Employment law is constantly changing but what are the key HR challenges facing employers this summer?
Holiday pay has been a hot topic in recent years, with the courts steadily widening the types of remuneration which need to be included in holiday pay calculations. For example, it has been held recently that certain overtime payments, commission, and shift allowances should be included. There are however still significant areas of uncertainty, such as the period over which commission payments need to be considered and whether voluntary overtime should be included.
While we wait for the courts or Parliament to clarify these issues, employers should review their current practices and consider how they wish to deal with holiday pay, as well as the extent of potential exposure they may have.

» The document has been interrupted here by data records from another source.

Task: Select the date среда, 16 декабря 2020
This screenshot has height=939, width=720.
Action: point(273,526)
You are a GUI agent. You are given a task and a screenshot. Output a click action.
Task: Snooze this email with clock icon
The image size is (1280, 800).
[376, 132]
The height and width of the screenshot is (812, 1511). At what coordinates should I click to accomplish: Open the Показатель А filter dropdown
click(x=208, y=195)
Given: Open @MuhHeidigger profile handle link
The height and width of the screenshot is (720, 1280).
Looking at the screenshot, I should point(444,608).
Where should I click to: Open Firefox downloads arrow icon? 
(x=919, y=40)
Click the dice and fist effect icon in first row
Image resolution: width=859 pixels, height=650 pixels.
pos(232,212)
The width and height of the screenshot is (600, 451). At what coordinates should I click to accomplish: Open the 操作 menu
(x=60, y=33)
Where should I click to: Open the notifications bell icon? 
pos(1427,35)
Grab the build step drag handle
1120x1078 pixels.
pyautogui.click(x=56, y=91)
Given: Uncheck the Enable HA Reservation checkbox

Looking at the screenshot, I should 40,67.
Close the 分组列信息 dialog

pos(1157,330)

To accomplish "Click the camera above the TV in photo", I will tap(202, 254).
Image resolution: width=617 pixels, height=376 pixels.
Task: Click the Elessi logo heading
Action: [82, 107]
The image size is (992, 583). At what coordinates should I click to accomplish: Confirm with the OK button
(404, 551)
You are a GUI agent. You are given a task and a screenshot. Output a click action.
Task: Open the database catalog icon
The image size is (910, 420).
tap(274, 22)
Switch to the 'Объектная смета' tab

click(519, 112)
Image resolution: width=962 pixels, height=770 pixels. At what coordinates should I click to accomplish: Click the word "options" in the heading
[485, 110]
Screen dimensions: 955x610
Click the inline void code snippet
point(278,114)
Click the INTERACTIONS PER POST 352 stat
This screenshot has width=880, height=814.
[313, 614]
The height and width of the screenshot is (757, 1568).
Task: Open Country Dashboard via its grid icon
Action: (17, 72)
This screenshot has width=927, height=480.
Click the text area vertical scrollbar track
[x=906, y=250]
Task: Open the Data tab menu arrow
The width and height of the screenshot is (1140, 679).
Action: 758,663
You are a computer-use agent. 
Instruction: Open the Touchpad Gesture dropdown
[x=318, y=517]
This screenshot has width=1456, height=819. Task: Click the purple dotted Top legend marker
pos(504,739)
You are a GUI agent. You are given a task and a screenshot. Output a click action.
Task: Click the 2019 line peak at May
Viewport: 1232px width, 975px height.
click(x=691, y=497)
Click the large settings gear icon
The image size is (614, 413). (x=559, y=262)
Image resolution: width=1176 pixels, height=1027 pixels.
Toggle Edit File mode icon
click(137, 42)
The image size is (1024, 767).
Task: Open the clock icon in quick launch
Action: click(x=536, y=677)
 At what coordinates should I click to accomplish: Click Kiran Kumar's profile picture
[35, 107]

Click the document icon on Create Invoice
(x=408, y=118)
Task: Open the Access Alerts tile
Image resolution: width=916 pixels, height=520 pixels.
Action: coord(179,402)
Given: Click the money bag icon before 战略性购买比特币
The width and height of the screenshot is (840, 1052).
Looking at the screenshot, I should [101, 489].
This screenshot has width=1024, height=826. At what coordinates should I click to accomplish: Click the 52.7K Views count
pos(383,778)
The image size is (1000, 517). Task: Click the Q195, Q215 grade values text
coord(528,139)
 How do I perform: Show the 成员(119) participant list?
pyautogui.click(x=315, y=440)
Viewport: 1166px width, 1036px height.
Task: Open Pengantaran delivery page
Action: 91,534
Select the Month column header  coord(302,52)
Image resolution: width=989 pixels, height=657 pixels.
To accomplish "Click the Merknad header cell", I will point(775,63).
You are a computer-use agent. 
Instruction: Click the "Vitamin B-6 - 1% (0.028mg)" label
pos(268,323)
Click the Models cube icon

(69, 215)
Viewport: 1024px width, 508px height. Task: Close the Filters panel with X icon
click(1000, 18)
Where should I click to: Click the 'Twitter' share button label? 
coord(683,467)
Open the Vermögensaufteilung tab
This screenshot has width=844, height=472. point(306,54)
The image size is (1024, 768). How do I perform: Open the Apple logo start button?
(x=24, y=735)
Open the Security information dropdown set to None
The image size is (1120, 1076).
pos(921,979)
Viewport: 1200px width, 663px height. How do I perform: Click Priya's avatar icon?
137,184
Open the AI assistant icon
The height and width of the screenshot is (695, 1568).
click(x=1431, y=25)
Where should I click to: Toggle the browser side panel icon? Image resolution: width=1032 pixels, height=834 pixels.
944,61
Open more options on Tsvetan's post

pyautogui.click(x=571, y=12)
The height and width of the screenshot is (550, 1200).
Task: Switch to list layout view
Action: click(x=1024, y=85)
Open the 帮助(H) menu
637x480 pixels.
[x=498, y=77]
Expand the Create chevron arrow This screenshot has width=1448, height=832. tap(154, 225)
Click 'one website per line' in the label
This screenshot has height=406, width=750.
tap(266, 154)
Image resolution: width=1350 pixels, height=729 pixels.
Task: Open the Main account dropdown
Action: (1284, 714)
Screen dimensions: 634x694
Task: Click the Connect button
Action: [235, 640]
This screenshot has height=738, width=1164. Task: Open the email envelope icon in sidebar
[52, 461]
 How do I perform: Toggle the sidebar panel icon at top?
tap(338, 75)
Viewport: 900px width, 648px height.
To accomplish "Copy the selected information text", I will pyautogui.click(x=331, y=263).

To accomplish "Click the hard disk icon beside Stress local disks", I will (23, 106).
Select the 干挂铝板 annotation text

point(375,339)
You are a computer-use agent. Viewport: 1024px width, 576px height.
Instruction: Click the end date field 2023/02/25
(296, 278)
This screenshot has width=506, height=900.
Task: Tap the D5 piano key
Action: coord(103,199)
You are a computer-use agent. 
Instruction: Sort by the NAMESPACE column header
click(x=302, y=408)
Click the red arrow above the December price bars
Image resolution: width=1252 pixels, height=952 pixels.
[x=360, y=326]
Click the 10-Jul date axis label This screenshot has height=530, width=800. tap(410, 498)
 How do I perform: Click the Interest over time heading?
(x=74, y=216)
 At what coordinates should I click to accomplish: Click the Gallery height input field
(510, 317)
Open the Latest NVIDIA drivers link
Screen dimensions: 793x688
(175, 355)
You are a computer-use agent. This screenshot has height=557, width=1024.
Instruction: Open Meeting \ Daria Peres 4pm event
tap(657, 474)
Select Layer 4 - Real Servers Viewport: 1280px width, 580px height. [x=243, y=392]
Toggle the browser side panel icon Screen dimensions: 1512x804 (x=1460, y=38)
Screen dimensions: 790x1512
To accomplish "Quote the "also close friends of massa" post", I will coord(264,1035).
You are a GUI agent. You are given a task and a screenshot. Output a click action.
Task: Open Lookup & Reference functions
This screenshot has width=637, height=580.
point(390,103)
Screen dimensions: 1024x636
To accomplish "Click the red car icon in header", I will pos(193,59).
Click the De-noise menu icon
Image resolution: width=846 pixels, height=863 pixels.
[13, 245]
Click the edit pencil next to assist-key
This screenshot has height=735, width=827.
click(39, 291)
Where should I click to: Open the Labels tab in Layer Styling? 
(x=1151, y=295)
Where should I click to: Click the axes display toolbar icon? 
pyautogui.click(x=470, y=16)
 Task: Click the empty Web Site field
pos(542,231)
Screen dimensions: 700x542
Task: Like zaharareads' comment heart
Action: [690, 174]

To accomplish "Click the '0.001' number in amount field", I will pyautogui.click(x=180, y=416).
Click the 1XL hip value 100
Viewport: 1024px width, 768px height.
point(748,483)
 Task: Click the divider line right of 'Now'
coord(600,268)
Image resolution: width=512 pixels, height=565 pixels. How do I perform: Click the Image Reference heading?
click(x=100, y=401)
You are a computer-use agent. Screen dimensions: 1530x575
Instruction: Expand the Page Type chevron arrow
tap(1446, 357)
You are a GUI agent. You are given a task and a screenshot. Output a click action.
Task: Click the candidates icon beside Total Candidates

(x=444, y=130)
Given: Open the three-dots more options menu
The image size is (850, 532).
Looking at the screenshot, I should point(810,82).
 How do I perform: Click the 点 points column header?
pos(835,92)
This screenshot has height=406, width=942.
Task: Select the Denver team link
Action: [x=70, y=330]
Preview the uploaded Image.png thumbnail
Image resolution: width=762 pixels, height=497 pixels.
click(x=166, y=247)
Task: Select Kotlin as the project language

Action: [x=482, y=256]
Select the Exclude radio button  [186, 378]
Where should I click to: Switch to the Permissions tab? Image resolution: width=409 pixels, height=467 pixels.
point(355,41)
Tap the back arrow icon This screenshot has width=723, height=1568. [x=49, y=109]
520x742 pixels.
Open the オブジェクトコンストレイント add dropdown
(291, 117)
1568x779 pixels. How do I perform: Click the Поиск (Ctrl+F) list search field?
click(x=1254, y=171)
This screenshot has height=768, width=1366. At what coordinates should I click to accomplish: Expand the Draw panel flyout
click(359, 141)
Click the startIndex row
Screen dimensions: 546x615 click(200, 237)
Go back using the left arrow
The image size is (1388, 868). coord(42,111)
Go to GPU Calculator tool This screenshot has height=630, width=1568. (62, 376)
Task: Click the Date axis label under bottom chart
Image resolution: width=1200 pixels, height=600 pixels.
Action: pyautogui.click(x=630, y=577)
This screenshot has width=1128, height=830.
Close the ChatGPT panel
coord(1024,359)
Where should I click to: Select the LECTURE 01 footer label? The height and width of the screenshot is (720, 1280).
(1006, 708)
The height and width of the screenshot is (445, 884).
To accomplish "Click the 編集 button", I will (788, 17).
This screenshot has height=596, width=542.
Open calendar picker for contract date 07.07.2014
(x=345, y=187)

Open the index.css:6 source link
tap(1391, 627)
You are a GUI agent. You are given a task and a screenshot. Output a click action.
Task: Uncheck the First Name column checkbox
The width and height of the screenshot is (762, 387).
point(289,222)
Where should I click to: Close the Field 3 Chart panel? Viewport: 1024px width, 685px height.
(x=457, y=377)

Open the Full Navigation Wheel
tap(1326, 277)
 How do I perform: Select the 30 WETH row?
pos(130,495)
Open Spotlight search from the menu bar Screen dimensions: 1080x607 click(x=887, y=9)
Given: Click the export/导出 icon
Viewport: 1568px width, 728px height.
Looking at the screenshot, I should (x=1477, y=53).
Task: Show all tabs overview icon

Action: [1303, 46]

Employment law distinguishes between 3 categories of individual; employees, workers and self-employed. Employees benefit from more rights and a greater level of protection than workers, while the self-employed have comparatively fewer rights than workers.
A growing number of organisations appear to be pushing the boundary between these categories, often to keep costs low. For example, Uber currently treats its drivers as self-employed and is now facing tribunal claims from two of its drivers who claim that they are in fact workers.
The outcome of this case could lead to claims being brought against a number of other businesses operating similar models, such as courier companies, so take the time during the slower summer months to review your practices.
The impact of Brexit
The uncertainty surrounding Britain’s decision to leave the EU affects many areas of business and employment is no exception. While many business decisions will not be made until we have greater clarity over the timing of Britain’s exit and the terms negotiated with Europe, there are a number of planning and auditing steps that employers can take now. Employers will need to avoid making promises to staff which they may not be able to keep, and will need to be wary of unlawfully discriminating against non-British job applicants on the basis of assumptions about future employability.
Changes to immigration rules
Employers should check to what extent their workforce is reliant on EEA labour, as immigration controls for EEA nationals may be introduced post Brexit. In the meantime EEA workers may also wish to make applications to the Home Office for permanent residence if they have been in the UK for at least 5 years. It will also become more expensive for employers to hire non EEA nationals over the next few months as minimum salaries for sponsored workers are increasing and a new Skills Surcharge is being introduced in April 2017.
Employers should also carry out audits to check all employees have the right to work as the Home Office is clamping down on illegal working and employers face civil penalties of up to £20,000 per person as well as possible criminal prosecution if someone is found to be working illegally.
Gender pay gap reporting
The Regulations requiring companies with at least 250 employees to report on the difference between the pay of male and female employees were due to come into force in October 2016. Indications are this will be delayed until April 2017.
Employers should use this time to conduct a pay audit establishing where there may be a gap and devise a plan to address this as well as how best to present the information.